In triangle $$A B C$$, the measure of angle $$C$$ is eight times the measure of angle $$A$$, and the measure of angle $$B$$ is $$10^{\circ}$$ more than the measure of angle $$C$$. Find the measure of each angle of the triangle.

Answer

**step1** Understanding the properties of a triangle

We know that the sum of the measures of the angles inside any triangle is always 180 degrees.

**step2** Understanding the relationships between the angles

We are given specific relationships between the angles of triangle ABC:

1. The measure of angle C is eight times the measure of angle A.

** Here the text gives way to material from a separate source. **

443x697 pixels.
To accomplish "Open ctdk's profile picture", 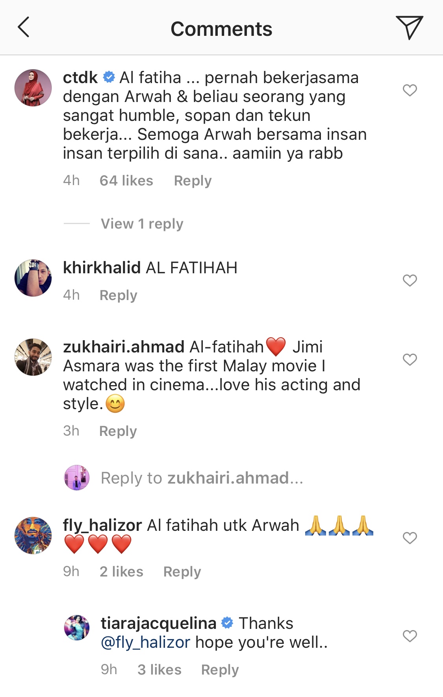I will 33,88.
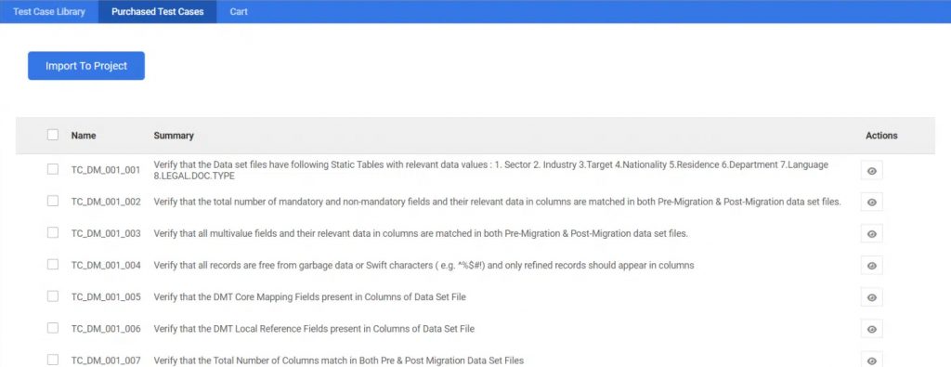Click the Import To Project button
This screenshot has height=367, width=951.
[x=86, y=66]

2. The measure of angle B is 10 degrees more than the measure of angle C.

**step3** Representing the angles in terms of a common unit

To solve this problem without using algebraic equations, we can think of the measure of Angle A as one basic "unit" of angle measure.

If Angle A represents 1 unit, then according to the first relationship, Angle C is eight times Angle A. So, Angle C represents 8 units.

According to the second relationship, Angle B is 10 degrees more than Angle C. Since Angle C is 8 units, Angle B will be (8 units + 10 degrees).

**step4** Setting up the total sum of angles based on units

Now we use the fact that the sum of all three angles in a triangle is 180 degrees. We can write this sum using our units:

Angle A + Angle B + Angle C = 180 degrees

1 unit (for Angle A) + (8 units + 10 degrees for Angle B) + 8 units (for Angle C) = 180 degrees

**step5** Combining the units and finding the total value of the units

First, let's group all the "units" together from our sum:

1 unit + 8 units + 8 units = 17 units.

So, our equation becomes: 17 units + 10 degrees = 180 degrees.

To find out what the 17 units alone are worth, we need to subtract the 10 degrees from the total sum of 180 degrees:

17 units = 180 degrees - 10 degrees

17 units = 170 degrees

**step6** Calculating the value of one unit

Now we know that 17 units combined equal 170 degrees. To find the value of just one unit, we divide the total degrees by the number of units:

1 unit = 170 degrees $$\div$$ 17

1 unit = 10 degrees

**step7** Calculating the measure of each angle

Now that we have found the value of one unit (10 degrees), we can calculate the measure of each angle:

Measure of Angle A = 1 unit = 10 degrees.

Measure of Angle C = 8 units = 8 $$\times$$ 10 degrees = 80 degrees.

Measure of Angle B = (8 units + 10 degrees) = (8 $$\times$$ 10 degrees) + 10 degrees = 80 degrees + 10 degrees = 90 degrees.

**step8** Verifying the solution

Finally, let's check if the sum of our calculated angles is 180 degrees and if the given conditions are met:

Angle A + Angle B + Angle C = 10 degrees + 90 degrees + 80 degrees = 180 degrees.

The sum is correct. The measure of Angle C (80 degrees) is eight times Angle A (10 degrees), and the measure of Angle B (90 degrees) is 10 degrees more than Angle C (80 degrees). All conditions are satisfied.